PROBLEM DESCRIPTION
Reproduce, from the lines below, exactly the stretch that begins at the line containing "Where should I click to: Click the fullscreen" and ends at the line containing "Click the cannabis", both included.

DATASET CONTENT
++++++++

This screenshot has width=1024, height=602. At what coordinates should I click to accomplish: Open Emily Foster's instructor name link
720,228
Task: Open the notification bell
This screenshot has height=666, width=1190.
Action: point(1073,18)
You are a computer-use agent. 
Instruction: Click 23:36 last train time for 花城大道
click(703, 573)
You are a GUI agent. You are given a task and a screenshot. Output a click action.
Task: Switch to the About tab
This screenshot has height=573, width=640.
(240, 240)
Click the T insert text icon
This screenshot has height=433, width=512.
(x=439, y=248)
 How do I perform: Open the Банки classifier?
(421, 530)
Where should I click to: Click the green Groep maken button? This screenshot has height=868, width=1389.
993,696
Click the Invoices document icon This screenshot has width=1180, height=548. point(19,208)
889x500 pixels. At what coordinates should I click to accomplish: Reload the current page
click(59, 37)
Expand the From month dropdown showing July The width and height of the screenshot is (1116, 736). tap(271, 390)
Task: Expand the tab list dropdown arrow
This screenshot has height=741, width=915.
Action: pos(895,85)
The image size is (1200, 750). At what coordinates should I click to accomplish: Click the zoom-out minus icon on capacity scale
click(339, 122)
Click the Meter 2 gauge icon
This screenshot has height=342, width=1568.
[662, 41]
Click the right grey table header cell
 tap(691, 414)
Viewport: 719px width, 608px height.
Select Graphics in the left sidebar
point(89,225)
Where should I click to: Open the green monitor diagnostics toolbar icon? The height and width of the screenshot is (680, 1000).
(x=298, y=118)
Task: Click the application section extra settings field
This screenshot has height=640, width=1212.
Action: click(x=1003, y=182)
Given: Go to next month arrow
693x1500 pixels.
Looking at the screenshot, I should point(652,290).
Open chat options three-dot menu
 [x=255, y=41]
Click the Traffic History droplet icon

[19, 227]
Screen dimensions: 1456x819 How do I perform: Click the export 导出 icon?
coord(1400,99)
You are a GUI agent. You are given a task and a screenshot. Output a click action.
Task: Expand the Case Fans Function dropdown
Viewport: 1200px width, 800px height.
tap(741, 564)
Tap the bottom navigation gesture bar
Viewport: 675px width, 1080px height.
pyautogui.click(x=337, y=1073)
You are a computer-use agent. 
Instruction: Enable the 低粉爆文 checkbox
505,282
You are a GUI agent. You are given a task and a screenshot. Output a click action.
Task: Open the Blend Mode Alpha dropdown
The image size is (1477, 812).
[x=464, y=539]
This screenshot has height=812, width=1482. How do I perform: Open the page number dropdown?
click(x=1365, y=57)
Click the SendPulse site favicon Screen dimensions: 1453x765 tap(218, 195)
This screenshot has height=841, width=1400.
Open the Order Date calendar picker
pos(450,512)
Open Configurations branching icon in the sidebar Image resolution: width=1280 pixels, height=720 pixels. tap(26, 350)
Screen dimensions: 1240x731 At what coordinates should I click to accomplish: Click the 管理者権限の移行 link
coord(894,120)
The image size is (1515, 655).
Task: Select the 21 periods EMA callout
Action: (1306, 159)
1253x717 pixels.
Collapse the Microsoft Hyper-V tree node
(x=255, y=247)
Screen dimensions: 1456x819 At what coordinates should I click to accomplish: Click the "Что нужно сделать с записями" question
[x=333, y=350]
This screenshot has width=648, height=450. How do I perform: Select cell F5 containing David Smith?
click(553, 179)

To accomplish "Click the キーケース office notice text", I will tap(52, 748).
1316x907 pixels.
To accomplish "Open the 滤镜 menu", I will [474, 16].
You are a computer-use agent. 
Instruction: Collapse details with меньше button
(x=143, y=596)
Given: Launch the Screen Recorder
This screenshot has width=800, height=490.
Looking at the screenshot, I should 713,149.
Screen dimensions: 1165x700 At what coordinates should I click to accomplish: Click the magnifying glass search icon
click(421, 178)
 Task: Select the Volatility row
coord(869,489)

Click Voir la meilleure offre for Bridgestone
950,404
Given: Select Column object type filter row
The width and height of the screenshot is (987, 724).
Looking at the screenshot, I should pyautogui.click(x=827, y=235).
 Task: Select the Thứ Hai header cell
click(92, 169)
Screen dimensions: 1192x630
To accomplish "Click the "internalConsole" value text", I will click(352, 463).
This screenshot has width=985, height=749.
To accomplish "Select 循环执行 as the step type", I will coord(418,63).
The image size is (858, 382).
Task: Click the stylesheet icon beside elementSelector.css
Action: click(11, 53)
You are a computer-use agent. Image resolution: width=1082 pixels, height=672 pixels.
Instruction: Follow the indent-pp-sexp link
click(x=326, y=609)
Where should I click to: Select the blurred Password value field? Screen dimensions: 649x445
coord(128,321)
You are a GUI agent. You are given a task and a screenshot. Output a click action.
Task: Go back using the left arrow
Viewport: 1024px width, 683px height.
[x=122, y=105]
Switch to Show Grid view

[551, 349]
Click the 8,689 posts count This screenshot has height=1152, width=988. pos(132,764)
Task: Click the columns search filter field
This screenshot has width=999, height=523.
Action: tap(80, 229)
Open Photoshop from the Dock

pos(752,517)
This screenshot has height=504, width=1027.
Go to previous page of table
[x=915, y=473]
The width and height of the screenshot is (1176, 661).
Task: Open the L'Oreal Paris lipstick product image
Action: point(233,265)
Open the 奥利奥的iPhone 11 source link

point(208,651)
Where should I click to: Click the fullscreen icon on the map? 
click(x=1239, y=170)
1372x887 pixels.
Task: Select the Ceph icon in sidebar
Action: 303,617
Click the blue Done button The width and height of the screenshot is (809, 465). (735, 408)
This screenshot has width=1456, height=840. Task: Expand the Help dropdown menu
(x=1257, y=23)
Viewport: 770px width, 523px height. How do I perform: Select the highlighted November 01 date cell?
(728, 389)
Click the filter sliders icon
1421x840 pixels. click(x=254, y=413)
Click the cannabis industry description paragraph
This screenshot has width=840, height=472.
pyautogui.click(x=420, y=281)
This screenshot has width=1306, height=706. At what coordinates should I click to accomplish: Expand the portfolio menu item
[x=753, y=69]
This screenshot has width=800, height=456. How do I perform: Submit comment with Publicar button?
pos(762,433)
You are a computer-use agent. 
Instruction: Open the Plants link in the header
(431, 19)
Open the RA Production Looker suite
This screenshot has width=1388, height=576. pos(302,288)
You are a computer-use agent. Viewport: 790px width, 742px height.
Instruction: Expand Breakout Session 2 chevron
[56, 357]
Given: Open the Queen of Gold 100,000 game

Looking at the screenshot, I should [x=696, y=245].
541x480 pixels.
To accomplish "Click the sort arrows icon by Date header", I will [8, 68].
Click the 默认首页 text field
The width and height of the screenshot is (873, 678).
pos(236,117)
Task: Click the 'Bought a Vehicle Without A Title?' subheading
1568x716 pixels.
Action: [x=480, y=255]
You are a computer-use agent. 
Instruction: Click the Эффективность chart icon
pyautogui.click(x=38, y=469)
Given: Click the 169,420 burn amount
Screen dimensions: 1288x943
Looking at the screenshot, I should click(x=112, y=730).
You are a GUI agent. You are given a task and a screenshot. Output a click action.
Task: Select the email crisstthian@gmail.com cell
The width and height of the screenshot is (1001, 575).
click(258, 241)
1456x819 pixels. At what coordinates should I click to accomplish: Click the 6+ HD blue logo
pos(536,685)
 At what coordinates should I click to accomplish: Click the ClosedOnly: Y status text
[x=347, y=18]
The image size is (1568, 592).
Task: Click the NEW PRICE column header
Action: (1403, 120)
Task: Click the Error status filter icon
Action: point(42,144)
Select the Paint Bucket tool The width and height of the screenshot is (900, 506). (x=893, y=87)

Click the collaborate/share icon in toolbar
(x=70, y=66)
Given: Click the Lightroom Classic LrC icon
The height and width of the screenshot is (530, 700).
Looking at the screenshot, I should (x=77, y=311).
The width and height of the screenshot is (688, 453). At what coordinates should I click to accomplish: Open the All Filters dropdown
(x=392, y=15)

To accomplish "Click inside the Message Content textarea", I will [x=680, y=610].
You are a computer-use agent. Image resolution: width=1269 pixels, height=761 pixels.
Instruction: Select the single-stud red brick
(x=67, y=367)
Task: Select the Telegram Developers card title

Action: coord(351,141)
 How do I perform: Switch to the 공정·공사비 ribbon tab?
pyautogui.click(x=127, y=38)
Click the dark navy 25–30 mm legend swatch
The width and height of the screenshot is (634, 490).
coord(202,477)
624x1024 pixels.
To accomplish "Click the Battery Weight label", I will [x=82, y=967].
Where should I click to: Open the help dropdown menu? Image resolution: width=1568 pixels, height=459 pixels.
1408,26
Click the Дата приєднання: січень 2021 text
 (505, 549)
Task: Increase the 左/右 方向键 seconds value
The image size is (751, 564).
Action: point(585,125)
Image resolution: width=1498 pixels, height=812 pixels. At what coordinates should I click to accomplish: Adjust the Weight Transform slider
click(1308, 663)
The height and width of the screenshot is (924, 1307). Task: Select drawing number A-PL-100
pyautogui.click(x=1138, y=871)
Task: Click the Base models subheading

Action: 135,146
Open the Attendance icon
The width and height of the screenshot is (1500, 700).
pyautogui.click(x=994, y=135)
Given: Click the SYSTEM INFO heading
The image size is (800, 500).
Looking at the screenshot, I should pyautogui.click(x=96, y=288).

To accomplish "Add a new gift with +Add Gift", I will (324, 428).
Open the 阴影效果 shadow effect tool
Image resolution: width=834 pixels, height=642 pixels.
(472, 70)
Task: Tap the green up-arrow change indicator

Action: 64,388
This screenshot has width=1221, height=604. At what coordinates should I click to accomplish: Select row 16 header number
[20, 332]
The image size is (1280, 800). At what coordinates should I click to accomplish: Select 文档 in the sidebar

++++++++

TASK RESULT
Where should I click to: Click the fullscreen icon on the map? 
click(x=1239, y=170)
1372x887 pixels.
Task: Select the Ceph icon in sidebar
Action: 303,617
Click the blue Done button The width and height of the screenshot is (809, 465). (735, 408)
This screenshot has width=1456, height=840. Task: Expand the Help dropdown menu
(x=1257, y=23)
Viewport: 770px width, 523px height. How do I perform: Select the highlighted November 01 date cell?
(728, 389)
Click the filter sliders icon
1421x840 pixels. click(x=254, y=413)
Click the cannabis industry description paragraph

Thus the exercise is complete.